The Forest Service and other federal agencies are authorized to work collaboratively with the public under a variety of laws and directives. Empowered by such, we work regularly with partners, including tribes, states, other federal agencies, nonprofits, businesses, and communities.
The sources on this page will help you understand current law relevant to collaboration and collaborative endeavors.
Collaborative Forest Landscape Restoration Act: Congress, under Title IV of Omnibus Public Land Management Act of 2009 (PDF, 40 KB), established the Collaborative Forest Landscape Restoration Program (CFLRP). The purpose of the CFLR Program is to encourage the collaborative, science-based ecosystem restoration of priority forest landscapes.
Collaborative Forest Restoration Act (P.L.106-393, Title VI): This act establishes the Collaborative Forest Restoration Program (CFRP) in New Mexico. CFRP is a cost-sharing program that promotes collaborative forest restoration projects on public land. Multiparty monitoring is a key requirement of CFRP projects.
Federal Advisory Committee Act (5 USC Title 5): FACA provides detailed rules for federal agencies working with collaborative groups and integrating their ideas into decisions. The intent of FACA is to ensure access for all citizens in agency policy decisions.
Healthy Forests Restoration Act: The Healthy Forests Restoration Act of 2003 significantly changed the way the Forest Service and the Bureau of Land Management do fuel reduction projects to reduce the risk of catastrophic fire. In addition to specifying how special fuels reduction projects should be created and implemented, the law also promotes use of biomass and small diameter materials; creates a forest reserve program; provides technical assistance for private landowners, and addresses insect infestations and other environmental threats to healthy forests.
National Environmental Policy Act (NEPA). One of the primary goals of the NEPA is to encourage meaningful public input and involvement in the process of evaluating the environmental impacts of proposed federal actions. A NEPA Task Force found that collaborative approaches to engaging the public and assessing the impacts of federal actions under NEPA can improve the quality of decision-making and increase public trust and confidence in agency decisions.

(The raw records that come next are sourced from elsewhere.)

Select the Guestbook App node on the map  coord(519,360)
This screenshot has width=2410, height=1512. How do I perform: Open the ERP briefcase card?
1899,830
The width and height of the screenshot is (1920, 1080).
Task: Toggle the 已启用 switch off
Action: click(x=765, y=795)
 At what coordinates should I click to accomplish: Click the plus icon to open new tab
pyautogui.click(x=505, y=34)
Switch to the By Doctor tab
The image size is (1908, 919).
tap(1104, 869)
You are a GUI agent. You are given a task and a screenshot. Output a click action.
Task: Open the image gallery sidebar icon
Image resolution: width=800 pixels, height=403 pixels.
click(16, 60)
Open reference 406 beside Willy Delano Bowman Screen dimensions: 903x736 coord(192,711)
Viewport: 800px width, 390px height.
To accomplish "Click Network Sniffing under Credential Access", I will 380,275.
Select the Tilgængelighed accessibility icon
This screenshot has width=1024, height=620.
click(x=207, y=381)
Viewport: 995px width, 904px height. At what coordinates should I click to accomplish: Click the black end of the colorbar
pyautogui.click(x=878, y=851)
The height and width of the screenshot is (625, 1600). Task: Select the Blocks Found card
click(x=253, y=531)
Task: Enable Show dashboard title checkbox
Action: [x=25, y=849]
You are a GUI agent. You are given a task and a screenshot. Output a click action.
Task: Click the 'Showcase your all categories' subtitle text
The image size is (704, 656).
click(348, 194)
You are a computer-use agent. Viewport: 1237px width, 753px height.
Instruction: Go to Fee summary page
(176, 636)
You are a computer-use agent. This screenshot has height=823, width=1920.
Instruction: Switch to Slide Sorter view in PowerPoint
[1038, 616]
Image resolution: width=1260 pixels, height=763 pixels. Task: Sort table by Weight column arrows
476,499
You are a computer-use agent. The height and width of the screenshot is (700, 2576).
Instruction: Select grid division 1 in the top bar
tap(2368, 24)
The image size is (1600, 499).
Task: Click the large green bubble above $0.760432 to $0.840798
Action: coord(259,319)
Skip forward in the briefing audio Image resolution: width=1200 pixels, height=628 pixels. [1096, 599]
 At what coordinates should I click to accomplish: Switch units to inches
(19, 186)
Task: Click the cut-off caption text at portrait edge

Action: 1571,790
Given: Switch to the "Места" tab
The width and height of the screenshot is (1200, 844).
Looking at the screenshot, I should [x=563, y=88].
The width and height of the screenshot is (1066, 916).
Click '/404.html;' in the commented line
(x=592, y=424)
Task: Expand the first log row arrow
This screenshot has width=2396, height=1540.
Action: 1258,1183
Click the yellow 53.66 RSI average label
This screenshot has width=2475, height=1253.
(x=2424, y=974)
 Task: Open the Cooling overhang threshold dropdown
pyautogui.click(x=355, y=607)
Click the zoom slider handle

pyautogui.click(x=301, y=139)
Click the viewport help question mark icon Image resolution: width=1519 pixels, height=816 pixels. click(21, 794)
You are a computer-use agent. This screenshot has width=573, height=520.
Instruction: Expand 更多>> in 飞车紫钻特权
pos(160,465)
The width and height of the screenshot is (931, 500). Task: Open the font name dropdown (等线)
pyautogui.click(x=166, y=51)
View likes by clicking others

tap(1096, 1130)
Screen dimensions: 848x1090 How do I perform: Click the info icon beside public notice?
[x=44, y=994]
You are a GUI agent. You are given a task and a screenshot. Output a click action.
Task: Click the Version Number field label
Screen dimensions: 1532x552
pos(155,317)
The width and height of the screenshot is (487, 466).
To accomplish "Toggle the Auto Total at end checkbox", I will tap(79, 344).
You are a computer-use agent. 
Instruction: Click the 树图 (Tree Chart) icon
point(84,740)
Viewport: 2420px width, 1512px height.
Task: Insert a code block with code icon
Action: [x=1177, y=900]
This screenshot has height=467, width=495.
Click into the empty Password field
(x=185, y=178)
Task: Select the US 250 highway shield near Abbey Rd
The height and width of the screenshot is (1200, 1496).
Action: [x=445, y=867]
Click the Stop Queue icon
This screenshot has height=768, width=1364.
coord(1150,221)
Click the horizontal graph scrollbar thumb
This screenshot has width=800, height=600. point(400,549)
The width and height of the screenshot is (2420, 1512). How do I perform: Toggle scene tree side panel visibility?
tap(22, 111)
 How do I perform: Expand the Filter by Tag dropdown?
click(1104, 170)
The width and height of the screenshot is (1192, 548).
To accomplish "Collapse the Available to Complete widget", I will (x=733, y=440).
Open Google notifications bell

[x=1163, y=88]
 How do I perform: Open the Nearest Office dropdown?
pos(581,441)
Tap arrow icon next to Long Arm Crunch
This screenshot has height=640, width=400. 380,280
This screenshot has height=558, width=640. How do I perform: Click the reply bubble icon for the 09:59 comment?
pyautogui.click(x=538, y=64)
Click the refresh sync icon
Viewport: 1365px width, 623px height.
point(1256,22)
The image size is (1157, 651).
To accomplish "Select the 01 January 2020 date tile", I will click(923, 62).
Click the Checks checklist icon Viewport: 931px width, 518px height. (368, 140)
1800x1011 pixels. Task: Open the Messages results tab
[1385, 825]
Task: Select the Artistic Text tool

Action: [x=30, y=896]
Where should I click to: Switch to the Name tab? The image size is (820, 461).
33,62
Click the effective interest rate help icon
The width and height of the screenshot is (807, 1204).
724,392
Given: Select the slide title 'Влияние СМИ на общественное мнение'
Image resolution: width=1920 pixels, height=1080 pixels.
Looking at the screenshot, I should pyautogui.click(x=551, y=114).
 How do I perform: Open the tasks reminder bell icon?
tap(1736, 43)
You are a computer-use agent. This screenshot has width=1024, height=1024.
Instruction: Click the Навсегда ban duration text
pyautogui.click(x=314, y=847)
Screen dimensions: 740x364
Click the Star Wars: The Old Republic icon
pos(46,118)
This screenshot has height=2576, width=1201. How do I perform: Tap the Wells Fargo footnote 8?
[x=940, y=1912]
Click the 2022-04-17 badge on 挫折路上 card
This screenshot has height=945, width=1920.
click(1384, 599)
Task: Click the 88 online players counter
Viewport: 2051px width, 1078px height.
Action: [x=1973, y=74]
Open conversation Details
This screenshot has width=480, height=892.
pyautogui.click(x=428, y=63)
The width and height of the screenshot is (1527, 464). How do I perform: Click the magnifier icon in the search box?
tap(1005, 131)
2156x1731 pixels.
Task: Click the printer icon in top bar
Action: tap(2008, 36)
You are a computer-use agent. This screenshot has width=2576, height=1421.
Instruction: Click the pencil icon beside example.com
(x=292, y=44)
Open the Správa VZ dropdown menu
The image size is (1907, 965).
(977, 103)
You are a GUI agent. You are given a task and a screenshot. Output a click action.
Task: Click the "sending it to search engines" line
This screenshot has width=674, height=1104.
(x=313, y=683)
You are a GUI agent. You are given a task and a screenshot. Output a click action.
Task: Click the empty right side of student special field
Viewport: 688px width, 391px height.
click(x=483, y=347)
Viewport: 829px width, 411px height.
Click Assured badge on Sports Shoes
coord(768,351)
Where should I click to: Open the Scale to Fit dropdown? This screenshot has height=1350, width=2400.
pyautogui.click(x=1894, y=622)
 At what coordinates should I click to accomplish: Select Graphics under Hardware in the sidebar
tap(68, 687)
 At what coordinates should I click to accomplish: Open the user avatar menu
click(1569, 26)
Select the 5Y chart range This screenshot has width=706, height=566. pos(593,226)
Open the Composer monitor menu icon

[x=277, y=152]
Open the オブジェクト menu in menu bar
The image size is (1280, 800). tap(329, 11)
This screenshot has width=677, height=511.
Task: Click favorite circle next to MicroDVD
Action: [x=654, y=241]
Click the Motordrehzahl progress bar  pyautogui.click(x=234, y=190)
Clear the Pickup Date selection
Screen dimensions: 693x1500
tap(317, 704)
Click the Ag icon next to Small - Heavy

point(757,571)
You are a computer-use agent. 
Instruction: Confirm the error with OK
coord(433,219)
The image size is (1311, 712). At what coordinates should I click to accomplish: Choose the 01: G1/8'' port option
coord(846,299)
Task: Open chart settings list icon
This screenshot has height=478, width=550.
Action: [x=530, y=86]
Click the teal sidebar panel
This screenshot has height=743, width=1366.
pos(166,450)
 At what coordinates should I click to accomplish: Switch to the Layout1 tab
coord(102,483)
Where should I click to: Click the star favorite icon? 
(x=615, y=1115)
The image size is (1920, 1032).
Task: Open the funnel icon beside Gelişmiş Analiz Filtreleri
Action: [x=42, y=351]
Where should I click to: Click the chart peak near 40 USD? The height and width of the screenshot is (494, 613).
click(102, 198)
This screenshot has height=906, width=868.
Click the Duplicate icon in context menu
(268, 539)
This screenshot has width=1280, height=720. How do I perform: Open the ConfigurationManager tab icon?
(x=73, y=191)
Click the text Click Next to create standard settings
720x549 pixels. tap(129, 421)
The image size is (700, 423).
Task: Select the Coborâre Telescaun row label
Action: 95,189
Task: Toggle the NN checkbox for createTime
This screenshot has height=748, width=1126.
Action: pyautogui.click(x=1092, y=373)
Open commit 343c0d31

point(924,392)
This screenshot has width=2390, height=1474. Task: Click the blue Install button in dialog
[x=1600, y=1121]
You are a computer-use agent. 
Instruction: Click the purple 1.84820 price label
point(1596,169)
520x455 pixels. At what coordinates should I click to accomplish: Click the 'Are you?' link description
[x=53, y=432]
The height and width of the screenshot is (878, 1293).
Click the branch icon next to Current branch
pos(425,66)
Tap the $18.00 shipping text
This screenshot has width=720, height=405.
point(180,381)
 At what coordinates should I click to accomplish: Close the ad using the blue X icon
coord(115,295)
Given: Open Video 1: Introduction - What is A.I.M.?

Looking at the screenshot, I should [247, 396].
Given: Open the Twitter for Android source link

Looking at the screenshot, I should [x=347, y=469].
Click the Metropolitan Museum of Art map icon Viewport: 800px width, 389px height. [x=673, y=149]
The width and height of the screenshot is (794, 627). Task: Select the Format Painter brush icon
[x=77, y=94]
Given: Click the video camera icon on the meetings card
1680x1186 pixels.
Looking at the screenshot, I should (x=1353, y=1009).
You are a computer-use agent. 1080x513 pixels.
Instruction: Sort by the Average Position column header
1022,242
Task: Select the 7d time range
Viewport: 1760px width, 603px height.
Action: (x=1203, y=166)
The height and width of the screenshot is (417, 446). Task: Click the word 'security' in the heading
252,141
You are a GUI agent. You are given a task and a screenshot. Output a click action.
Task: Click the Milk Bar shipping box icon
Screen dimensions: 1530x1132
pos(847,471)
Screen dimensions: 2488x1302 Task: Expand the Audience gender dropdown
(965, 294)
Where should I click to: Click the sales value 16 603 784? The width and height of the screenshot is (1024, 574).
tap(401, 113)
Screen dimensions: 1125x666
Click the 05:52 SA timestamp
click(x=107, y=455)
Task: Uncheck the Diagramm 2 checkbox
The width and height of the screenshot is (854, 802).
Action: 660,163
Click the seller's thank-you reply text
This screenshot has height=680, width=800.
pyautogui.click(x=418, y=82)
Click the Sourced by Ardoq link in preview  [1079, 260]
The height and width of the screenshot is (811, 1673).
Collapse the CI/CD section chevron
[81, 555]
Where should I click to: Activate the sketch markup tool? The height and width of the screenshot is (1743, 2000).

Secure Rural Schools (Public Law 106-393): Since 1908, the federal government has paid the states between one-quarter to one-half of the revenue received from National Forest System lands, with payments to be used primarily for schools and road maintenance by the counties in which those federal lands are located. With the steep decline in federal timber sales in the late 1980s, revenue to local governments also declined. In response, Congress passed the Secure Schools Act in 2000 to stabilize payments to counties and to "make additional investments in, and create additional employment opportunities through projects that improve the maintenance of existing infrastructure, implement stewardship objectives that enhance forest ecosystems, and restore and improve land health and water quality." The Act also establishes Resource Advisory Committees, a collaborative mechanism for local communities to design, fund and implmenent many types of restoration projects.
Service First Authority (P. L. 106-291, 109-54, 110-329, 111-8): The laws creating Service First give the Secretaries of the Interior and Agriculture the authority to establish pilot programs involving certain land management agencies to conduct activities jointly or on behalf of one another; collocate in federal offices or leased facilities; make reciprocal delegations of their respective authorities, duties and responsibilities, and make transfer of funds and reimbursement of funds on an annual basis, including transfers and reimbursements for multi-year projects. Service First is a concept of organizing work with an external focus. It's about achieving the timeless goals of land stewardship and quality public service.
Stewardship Contracting: The 2003 Appropriations Act (16 U.S.C. 2104 Note) provides the Forest Service and the Bureau of Land Management ten-year authority to enter into stewardship contracts and agreements. Stewardship contracting is intended to promote collaborative working relationships with local communities, improve land conditions, and help develop sustainable rural economies by developing, implementing, and monitoring projects collaboratively. Final agency direction became effective December 12, 2005.
Tribal Forest Protection Act (P.L. 108-278): The Tribal Forest Protection Act (TFPA) establishes a process for tribes to work collaboratively with federal agencies to perform hazardous fuel reduction and forest health projects on federal lands adjacent to tribal lands.